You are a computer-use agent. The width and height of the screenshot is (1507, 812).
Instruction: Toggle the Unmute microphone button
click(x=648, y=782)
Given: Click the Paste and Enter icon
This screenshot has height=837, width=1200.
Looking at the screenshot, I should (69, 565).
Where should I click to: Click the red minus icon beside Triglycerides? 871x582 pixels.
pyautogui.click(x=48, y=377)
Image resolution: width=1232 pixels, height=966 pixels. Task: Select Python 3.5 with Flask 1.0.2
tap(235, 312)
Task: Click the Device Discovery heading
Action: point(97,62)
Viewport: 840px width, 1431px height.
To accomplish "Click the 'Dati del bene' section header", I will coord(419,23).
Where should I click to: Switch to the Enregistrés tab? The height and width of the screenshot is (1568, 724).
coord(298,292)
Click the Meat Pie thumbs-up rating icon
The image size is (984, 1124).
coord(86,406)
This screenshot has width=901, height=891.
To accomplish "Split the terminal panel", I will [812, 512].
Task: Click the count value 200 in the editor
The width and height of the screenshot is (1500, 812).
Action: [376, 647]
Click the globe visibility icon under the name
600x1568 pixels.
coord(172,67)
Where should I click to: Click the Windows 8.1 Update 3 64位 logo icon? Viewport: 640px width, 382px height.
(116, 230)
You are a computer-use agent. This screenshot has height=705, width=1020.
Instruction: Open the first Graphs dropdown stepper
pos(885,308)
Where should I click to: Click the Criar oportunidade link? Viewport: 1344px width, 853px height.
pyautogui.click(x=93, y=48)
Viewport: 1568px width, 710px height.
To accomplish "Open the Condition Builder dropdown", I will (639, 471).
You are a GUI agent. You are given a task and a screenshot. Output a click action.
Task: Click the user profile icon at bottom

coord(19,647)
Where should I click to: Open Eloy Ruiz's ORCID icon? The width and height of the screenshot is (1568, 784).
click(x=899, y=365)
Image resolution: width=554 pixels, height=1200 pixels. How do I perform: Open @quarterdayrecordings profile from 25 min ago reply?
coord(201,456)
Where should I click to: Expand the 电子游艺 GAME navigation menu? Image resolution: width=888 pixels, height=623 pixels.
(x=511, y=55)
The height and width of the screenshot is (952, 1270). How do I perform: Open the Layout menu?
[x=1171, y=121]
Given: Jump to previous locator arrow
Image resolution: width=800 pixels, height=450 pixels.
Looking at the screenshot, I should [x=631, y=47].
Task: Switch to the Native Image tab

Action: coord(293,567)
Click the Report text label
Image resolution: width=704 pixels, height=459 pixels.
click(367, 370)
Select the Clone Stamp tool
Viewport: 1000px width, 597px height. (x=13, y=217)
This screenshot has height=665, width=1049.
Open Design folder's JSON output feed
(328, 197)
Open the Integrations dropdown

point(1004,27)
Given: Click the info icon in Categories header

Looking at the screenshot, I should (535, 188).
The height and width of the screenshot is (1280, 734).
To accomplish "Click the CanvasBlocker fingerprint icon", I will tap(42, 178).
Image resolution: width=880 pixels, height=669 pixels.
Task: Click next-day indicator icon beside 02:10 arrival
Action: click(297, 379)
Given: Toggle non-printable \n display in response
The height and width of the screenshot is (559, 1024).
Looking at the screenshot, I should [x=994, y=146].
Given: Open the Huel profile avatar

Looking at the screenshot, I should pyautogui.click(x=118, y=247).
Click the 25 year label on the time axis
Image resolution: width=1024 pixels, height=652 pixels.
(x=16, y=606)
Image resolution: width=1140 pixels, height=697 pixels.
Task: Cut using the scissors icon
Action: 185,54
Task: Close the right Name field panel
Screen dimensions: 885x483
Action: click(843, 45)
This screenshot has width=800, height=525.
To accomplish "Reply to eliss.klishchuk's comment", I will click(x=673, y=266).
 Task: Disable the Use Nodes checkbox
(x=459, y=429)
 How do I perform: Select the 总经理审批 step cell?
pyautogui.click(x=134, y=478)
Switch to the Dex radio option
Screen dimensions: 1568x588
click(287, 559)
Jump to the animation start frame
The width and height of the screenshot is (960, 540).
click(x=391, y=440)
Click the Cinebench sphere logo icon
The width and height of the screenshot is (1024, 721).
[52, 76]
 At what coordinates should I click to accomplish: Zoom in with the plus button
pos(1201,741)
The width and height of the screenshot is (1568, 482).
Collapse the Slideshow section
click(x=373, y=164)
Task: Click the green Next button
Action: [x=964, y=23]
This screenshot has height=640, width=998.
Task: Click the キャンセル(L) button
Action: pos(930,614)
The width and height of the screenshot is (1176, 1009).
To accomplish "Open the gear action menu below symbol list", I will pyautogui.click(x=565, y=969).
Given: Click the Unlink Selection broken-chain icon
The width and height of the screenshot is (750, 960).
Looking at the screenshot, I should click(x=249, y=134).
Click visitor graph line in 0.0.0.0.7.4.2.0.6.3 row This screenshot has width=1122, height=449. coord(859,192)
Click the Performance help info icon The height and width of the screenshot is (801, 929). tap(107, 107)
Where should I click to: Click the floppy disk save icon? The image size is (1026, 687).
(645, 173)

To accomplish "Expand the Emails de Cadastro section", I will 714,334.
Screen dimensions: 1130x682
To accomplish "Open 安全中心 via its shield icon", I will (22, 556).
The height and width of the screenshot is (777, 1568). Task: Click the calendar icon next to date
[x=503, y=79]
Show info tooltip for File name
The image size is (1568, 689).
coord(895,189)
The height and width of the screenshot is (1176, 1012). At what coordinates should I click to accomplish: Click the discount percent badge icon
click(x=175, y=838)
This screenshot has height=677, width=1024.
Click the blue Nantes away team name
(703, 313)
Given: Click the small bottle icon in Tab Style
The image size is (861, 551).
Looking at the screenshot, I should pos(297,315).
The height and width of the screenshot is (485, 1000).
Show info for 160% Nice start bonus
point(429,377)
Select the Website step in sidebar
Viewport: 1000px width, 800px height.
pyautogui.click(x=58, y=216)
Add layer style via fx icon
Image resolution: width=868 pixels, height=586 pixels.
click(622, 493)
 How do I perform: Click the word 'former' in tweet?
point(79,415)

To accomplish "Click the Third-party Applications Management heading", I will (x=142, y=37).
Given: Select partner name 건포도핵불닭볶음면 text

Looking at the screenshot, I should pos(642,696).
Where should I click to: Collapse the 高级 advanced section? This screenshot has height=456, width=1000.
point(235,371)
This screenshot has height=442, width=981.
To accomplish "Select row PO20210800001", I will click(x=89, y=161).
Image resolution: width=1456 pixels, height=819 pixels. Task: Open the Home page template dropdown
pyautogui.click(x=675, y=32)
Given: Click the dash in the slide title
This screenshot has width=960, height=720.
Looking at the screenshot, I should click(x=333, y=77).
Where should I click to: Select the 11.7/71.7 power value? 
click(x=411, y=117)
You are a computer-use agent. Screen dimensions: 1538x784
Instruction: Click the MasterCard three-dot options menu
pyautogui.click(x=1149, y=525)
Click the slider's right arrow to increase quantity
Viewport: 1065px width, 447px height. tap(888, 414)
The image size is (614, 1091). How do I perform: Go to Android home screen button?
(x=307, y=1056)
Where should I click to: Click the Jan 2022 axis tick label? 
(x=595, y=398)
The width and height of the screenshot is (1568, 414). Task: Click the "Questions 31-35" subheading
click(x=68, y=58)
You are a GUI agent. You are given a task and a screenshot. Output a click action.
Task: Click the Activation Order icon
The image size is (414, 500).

---*---

*Work instruction*
Character for character, reproduce all of the lines above.

*Answer box*
You are a computer-use agent. The width and height of the screenshot is (1507, 812).
Instruction: Toggle the Unmute microphone button
click(x=648, y=782)
Given: Click the Paste and Enter icon
This screenshot has height=837, width=1200.
Looking at the screenshot, I should (69, 565).
Where should I click to: Click the red minus icon beside Triglycerides? 871x582 pixels.
pyautogui.click(x=48, y=377)
Image resolution: width=1232 pixels, height=966 pixels. Task: Select Python 3.5 with Flask 1.0.2
tap(235, 312)
Task: Click the Device Discovery heading
Action: point(97,62)
Viewport: 840px width, 1431px height.
To accomplish "Click the 'Dati del bene' section header", I will coord(419,23).
Where should I click to: Switch to the Enregistrés tab? The height and width of the screenshot is (1568, 724).
coord(298,292)
Click the Meat Pie thumbs-up rating icon
The image size is (984, 1124).
coord(86,406)
This screenshot has width=901, height=891.
To accomplish "Split the terminal panel", I will [812, 512].
Task: Click the count value 200 in the editor
The width and height of the screenshot is (1500, 812).
Action: [376, 647]
Click the globe visibility icon under the name
600x1568 pixels.
coord(172,67)
Where should I click to: Click the Windows 8.1 Update 3 64位 logo icon? Viewport: 640px width, 382px height.
(116, 230)
You are a computer-use agent. This screenshot has height=705, width=1020.
Instruction: Open the first Graphs dropdown stepper
pos(885,308)
Where should I click to: Click the Criar oportunidade link? Viewport: 1344px width, 853px height.
pyautogui.click(x=93, y=48)
Viewport: 1568px width, 710px height.
To accomplish "Open the Condition Builder dropdown", I will (639, 471).
You are a GUI agent. You are given a task and a screenshot. Output a click action.
Task: Click the user profile icon at bottom

coord(19,647)
Where should I click to: Open Eloy Ruiz's ORCID icon? The width and height of the screenshot is (1568, 784).
click(x=899, y=365)
Image resolution: width=554 pixels, height=1200 pixels. How do I perform: Open @quarterdayrecordings profile from 25 min ago reply?
coord(201,456)
Where should I click to: Expand the 电子游艺 GAME navigation menu? Image resolution: width=888 pixels, height=623 pixels.
(x=511, y=55)
The height and width of the screenshot is (952, 1270). How do I perform: Open the Layout menu?
[x=1171, y=121]
Given: Jump to previous locator arrow
Image resolution: width=800 pixels, height=450 pixels.
Looking at the screenshot, I should [x=631, y=47].
Task: Switch to the Native Image tab

Action: coord(293,567)
Click the Report text label
Image resolution: width=704 pixels, height=459 pixels.
click(367, 370)
Select the Clone Stamp tool
Viewport: 1000px width, 597px height. (x=13, y=217)
This screenshot has height=665, width=1049.
Open Design folder's JSON output feed
(328, 197)
Open the Integrations dropdown

point(1004,27)
Given: Click the info icon in Categories header

Looking at the screenshot, I should (535, 188).
The height and width of the screenshot is (1280, 734).
To accomplish "Click the CanvasBlocker fingerprint icon", I will tap(42, 178).
Image resolution: width=880 pixels, height=669 pixels.
Task: Click next-day indicator icon beside 02:10 arrival
Action: click(297, 379)
Given: Toggle non-printable \n display in response
The height and width of the screenshot is (559, 1024).
Looking at the screenshot, I should [x=994, y=146].
Given: Open the Huel profile avatar

Looking at the screenshot, I should pyautogui.click(x=118, y=247).
Click the 25 year label on the time axis
Image resolution: width=1024 pixels, height=652 pixels.
(x=16, y=606)
Image resolution: width=1140 pixels, height=697 pixels.
Task: Cut using the scissors icon
Action: 185,54
Task: Close the right Name field panel
Screen dimensions: 885x483
Action: click(843, 45)
This screenshot has width=800, height=525.
To accomplish "Reply to eliss.klishchuk's comment", I will click(x=673, y=266).
 Task: Disable the Use Nodes checkbox
(x=459, y=429)
 How do I perform: Select the 总经理审批 step cell?
pyautogui.click(x=134, y=478)
Switch to the Dex radio option
Screen dimensions: 1568x588
click(287, 559)
Jump to the animation start frame
The width and height of the screenshot is (960, 540).
click(x=391, y=440)
Click the Cinebench sphere logo icon
The width and height of the screenshot is (1024, 721).
[52, 76]
 At what coordinates should I click to accomplish: Zoom in with the plus button
pos(1201,741)
The width and height of the screenshot is (1568, 482).
Collapse the Slideshow section
click(x=373, y=164)
Task: Click the green Next button
Action: [x=964, y=23]
This screenshot has height=640, width=998.
Task: Click the キャンセル(L) button
Action: pos(930,614)
The width and height of the screenshot is (1176, 1009).
To accomplish "Open the gear action menu below symbol list", I will pyautogui.click(x=565, y=969).
Given: Click the Unlink Selection broken-chain icon
The width and height of the screenshot is (750, 960).
Looking at the screenshot, I should click(x=249, y=134).
Click visitor graph line in 0.0.0.0.7.4.2.0.6.3 row This screenshot has width=1122, height=449. coord(859,192)
Click the Performance help info icon The height and width of the screenshot is (801, 929). tap(107, 107)
Where should I click to: Click the floppy disk save icon? The image size is (1026, 687).
(645, 173)

To accomplish "Expand the Emails de Cadastro section", I will 714,334.
Screen dimensions: 1130x682
To accomplish "Open 安全中心 via its shield icon", I will (22, 556).
The height and width of the screenshot is (777, 1568). Task: Click the calendar icon next to date
[x=503, y=79]
Show info tooltip for File name
The image size is (1568, 689).
coord(895,189)
The height and width of the screenshot is (1176, 1012). At what coordinates should I click to accomplish: Click the discount percent badge icon
click(x=175, y=838)
This screenshot has height=677, width=1024.
Click the blue Nantes away team name
(703, 313)
Given: Click the small bottle icon in Tab Style
The image size is (861, 551).
Looking at the screenshot, I should pos(297,315).
The height and width of the screenshot is (485, 1000).
Show info for 160% Nice start bonus
point(429,377)
Select the Website step in sidebar
Viewport: 1000px width, 800px height.
pyautogui.click(x=58, y=216)
Add layer style via fx icon
Image resolution: width=868 pixels, height=586 pixels.
click(622, 493)
 How do I perform: Click the word 'former' in tweet?
point(79,415)

To accomplish "Click the Third-party Applications Management heading", I will (x=142, y=37).
Given: Select partner name 건포도핵불닭볶음면 text

Looking at the screenshot, I should pos(642,696).
Where should I click to: Collapse the 高级 advanced section? This screenshot has height=456, width=1000.
point(235,371)
This screenshot has height=442, width=981.
To accomplish "Select row PO20210800001", I will click(x=89, y=161).
Image resolution: width=1456 pixels, height=819 pixels. Task: Open the Home page template dropdown
pyautogui.click(x=675, y=32)
Given: Click the dash in the slide title
This screenshot has width=960, height=720.
Looking at the screenshot, I should click(x=333, y=77).
Where should I click to: Select the 11.7/71.7 power value? 
click(x=411, y=117)
You are a computer-use agent. Screen dimensions: 1538x784
Instruction: Click the MasterCard three-dot options menu
pyautogui.click(x=1149, y=525)
Click the slider's right arrow to increase quantity
Viewport: 1065px width, 447px height. tap(888, 414)
The image size is (614, 1091). How do I perform: Go to Android home screen button?
(x=307, y=1056)
Where should I click to: Click the Jan 2022 axis tick label? 
(x=595, y=398)
The width and height of the screenshot is (1568, 414). Task: Click the "Questions 31-35" subheading
click(x=68, y=58)
You are a GUI agent. You are given a task and a screenshot. Output a click action.
Task: Click the Activation Order icon
The image size is (414, 500).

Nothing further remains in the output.